Again, one way to describe and store this information is with just the two new 1D arrays $L$ and $D$, along with the unchanged array $u$.

3.2. Algorithms¶

3.2.1. LU factorization¶

$D_1 = d_1$
for i from 2 to n
$\quad L_{i-1} = l_{i-1}/D_{i-1}$
$\quad D_{i} = d_{i} - L_{i-1} u_{i-1}$
end for

3.2.2. Forward substitution¶

$c_1 = b_1$
for i from 2 to n
$\quad c_{i} = b_{i} - L_{i-1} c_{i-1}$
end for

3.2.3. Backward substitution¶

$x_n = c_n/D_n$
for i from n-1 down to 1
$\quad x_{i} = (c_{i} - u_{i} x_{i+1})/D_i$
end for

3.3. Generalizing to Banded Matrices¶

As we have seen, approximating derivatives to higher order of accuracy and approximating derivatives of order greater than two requires more than three nodes, but the locations needed are all close to the ones where the derivative is being approximated. For example, the simplest symmetric approximation of the fourth derivative $D^4 f(x)$ used values from $f(x-2h)$ to $f(x+2h)$. Then row $i$ of the corresponding matrix has all its non-zero elements at locations $(i,i-2)$ to $(i, i+2)$: the non-zero elements lie in the narrow “band” where $|i - j| \leq 2$, and thus on five “central” diagonals.

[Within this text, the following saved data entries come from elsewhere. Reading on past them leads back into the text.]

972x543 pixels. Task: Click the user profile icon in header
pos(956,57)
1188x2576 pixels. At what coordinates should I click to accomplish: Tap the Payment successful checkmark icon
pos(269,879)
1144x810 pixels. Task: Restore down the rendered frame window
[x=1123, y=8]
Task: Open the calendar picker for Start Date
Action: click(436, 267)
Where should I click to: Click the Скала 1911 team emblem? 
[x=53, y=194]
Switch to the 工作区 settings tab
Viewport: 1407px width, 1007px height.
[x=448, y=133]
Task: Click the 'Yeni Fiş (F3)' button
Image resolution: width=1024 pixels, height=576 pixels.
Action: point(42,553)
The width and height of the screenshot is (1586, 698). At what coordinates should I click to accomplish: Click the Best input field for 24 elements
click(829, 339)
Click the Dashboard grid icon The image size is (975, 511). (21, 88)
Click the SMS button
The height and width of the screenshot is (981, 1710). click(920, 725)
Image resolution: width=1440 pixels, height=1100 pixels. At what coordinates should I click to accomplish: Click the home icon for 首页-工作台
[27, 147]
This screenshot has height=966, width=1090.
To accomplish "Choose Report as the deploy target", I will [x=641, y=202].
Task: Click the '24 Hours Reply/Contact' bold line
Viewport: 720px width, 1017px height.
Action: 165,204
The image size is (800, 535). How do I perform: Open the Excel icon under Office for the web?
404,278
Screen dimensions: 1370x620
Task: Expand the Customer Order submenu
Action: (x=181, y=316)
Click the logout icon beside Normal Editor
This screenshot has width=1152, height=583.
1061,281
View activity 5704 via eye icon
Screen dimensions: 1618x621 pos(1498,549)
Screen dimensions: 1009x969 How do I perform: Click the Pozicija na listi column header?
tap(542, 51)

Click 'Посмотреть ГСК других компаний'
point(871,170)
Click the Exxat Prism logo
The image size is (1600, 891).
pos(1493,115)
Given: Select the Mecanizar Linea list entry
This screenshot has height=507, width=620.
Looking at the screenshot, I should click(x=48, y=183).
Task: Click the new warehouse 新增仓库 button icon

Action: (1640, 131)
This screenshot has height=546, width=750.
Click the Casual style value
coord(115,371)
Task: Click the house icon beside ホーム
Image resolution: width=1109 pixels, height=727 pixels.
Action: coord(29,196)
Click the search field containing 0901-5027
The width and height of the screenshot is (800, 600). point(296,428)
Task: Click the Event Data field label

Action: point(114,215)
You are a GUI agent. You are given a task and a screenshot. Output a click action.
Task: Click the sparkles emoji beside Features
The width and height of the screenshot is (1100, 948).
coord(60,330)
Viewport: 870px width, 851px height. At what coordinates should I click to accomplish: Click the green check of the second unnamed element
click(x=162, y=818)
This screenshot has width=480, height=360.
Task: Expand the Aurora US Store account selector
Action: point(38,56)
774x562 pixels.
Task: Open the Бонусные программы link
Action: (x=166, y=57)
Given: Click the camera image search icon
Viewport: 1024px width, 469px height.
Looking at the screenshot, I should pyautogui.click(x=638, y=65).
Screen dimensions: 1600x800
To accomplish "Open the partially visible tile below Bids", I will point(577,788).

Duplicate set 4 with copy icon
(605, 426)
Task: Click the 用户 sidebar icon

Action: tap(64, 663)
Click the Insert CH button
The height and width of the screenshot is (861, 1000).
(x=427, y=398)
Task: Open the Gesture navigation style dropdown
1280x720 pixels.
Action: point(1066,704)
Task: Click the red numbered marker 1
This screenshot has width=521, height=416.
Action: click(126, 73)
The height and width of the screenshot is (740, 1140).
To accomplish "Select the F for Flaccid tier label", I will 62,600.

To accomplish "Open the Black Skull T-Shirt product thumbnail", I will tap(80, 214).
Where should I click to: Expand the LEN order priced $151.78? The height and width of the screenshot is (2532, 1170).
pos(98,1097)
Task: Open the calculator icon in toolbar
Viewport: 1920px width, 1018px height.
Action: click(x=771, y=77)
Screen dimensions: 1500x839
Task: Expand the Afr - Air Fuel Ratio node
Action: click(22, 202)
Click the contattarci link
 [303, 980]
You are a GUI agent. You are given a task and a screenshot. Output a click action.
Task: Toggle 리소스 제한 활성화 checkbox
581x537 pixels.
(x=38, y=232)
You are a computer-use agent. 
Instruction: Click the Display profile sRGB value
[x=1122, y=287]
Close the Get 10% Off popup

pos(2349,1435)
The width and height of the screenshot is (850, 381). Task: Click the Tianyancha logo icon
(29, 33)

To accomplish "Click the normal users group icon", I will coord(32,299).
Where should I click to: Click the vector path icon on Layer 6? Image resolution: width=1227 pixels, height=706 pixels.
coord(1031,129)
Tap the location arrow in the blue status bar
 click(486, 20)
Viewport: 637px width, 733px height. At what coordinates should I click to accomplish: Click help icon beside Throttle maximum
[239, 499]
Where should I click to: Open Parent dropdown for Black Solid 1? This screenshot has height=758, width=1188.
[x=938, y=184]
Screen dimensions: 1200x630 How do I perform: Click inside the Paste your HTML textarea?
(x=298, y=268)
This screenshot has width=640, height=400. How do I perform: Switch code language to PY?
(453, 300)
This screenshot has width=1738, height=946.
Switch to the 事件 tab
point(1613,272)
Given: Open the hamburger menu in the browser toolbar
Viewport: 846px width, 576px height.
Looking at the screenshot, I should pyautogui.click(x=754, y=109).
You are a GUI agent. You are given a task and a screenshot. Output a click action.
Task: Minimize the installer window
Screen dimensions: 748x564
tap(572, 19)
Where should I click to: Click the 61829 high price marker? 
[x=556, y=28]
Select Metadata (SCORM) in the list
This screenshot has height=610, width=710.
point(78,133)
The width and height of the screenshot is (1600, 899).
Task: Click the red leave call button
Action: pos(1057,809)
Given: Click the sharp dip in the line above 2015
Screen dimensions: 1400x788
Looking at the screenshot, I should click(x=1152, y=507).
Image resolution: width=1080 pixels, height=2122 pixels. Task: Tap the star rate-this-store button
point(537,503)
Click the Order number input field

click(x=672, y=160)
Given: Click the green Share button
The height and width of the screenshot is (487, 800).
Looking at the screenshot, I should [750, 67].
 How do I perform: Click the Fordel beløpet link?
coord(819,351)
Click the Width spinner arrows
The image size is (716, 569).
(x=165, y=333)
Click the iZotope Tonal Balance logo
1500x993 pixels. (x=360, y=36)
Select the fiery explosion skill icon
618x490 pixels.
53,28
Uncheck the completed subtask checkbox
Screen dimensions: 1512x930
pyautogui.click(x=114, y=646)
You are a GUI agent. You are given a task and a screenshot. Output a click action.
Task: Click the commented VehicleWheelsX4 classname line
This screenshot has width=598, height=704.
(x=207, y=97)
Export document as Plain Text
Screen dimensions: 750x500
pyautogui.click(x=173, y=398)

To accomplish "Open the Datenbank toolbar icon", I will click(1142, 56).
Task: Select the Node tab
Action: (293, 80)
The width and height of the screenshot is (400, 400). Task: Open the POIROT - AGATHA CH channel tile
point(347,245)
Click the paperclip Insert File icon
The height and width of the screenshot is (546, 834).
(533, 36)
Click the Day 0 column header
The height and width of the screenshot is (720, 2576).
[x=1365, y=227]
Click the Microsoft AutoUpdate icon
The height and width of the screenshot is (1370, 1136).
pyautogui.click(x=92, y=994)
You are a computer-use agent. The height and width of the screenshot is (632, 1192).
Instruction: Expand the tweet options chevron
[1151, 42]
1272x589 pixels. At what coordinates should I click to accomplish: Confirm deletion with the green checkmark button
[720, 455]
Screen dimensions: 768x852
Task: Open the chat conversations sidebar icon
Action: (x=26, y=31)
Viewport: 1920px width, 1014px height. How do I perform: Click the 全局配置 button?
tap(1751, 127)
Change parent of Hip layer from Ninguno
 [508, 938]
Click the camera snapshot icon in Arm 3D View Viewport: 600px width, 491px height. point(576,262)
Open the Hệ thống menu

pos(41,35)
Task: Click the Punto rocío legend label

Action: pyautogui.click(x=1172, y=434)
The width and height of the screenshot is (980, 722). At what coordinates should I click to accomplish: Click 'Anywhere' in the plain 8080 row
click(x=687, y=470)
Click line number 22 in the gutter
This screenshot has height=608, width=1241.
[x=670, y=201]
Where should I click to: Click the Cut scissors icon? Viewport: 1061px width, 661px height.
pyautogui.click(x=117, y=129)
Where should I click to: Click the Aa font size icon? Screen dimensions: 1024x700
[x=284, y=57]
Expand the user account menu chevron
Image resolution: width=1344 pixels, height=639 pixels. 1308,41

This is a penta-digonal matrix, and an example of the larger class of banded matrices: ones in which all the non-zero elements have indices $ -p \leq j - i \leq q$ for $p$ and $q$ smaller than $n$ — usually far smaller; $p = q = 2$ for a penta-digonal matrix.

3.3.1. Recap: the general Doolittle algorithm for computing an LU factorization¶

The top row is unchanged:
for j from 1 to n
$\quad$ $u_{1,j} = a_{1,j}$
end for
The left column requires no sums:
for i from 2 to n
$\quad$ $l_{i,1} = a_{i,1}/u_{1,1}$
end for

The main loop: for k from 2 to n
$\quad$ for j from k to n
$\quad\quad$ $u_{k,j} = a_{k,j} - \sum_{s=1}^{k-1} l_{k,s}u_{s,j}$
$\quad$ end for
$\quad$ for i from k+1 to n
$\quad\quad$ $l_{i,k} = \left( a_{i,k} - \sum_{s=1}^{k-1} l_{i,s}u_{s,k} \right)/u_{k,k}$
$\quad$ end for
end for

3.3.2. Eliminating redundant calculation in the above¶

With a banded matrix, many of the entries at right are zero, particularly in the two sums, which is where most of the operations are. Thus we can rewrite, exploiting the fact that all elements with indices $j-i < -p$ or $j-i > q$ are zero. To start with, the top diagonal is not modified, as already noted for the tridiagonal case: $u_{k,k+q} = a_{k,k+q}$ for $1 \leq k \leq n-q$.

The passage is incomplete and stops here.